Make a quick decision after a job interview

The experience is important not only for employees, but also for candidates. "I think it's essential for credibility that they get when they walk in as what they thought they would. It's important how the recruiters treat them, how responsive they are, how quickly they get information, how much the candidate feels that they are there for the recruiters and not just representing the company," added Anett Bognár. "You can't attract a candidate without conveying an attractive image," said Magda Bába-Szabó, "because we like to be part of the attraction. You really can't do 5-8 rounds of interviews anymore, you have to be quick, as the candidate will get another offer from elsewhere and often compete with us. Although the job market seems to be slowing down a bit this year, last year we had a regular situation where we make an offer quickly, he likes us a lot and doesn't choose us, or if he does choose us, he changes his mind after two days. These are very expensive solutions", summarised the recent recruitment experience of Generali's HR manager. Professionals agree that face-to-face meetings are necessary, as this is when the candidate experience can really take place.

What's new with quotas?

"The other exciting area is the pool of female managers, we have quotas and KPIs in these areas: 50% for strategic positions (CEO -1 level) and 45% for all female managers," said Generali's HR director. "I am a quota caller, but we must not exceed the quota.

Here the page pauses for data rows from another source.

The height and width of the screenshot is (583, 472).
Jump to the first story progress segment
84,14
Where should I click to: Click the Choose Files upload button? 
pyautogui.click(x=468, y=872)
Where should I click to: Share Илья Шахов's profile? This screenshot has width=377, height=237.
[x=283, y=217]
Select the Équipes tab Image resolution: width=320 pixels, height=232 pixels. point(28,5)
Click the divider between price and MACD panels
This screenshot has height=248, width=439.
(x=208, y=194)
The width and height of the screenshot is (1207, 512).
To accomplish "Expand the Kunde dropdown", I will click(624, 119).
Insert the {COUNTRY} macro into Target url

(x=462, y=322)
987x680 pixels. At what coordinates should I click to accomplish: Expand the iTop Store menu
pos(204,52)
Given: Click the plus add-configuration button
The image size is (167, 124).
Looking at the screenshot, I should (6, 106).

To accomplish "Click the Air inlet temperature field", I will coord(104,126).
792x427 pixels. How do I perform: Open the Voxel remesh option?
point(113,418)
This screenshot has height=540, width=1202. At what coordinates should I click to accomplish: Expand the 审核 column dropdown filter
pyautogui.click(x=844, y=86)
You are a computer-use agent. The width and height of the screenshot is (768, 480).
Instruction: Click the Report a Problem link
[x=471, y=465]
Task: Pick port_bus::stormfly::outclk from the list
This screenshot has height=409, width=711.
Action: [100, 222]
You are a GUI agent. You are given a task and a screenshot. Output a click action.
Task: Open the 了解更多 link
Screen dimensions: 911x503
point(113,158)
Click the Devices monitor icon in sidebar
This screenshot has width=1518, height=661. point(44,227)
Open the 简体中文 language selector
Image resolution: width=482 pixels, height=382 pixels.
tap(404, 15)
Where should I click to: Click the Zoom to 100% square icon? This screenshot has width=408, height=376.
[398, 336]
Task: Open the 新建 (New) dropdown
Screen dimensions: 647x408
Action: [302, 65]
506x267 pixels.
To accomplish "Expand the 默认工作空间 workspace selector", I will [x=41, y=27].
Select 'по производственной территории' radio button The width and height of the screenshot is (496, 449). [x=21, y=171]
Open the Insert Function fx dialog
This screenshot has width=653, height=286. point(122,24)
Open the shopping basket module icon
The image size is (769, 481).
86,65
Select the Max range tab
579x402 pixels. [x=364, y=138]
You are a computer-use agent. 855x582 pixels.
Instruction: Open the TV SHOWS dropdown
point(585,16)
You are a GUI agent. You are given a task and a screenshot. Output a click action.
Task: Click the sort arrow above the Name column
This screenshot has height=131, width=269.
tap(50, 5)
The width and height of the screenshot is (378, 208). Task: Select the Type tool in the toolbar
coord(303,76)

When the question arises 'are we marginalising someone as a man just because they are a man...', there is a problem. The answer is of course not," said Magda Bába-Szabó. "At KPMG we also have a quota of 50% women in management, but we don't have to pay so much attention to that. We are doing well in Hungary right now because there are more women in senior management than men," outlined Anett Bognár. But this is not a pattern in recruitment. "We don't hire a man or a woman, we hire the best candidate who applied for the position. Performance counts," said Generali's head of HR. "The recruiter has to be clever to find the right male or female candidate," said the HR manager at KPMG Delivery Network.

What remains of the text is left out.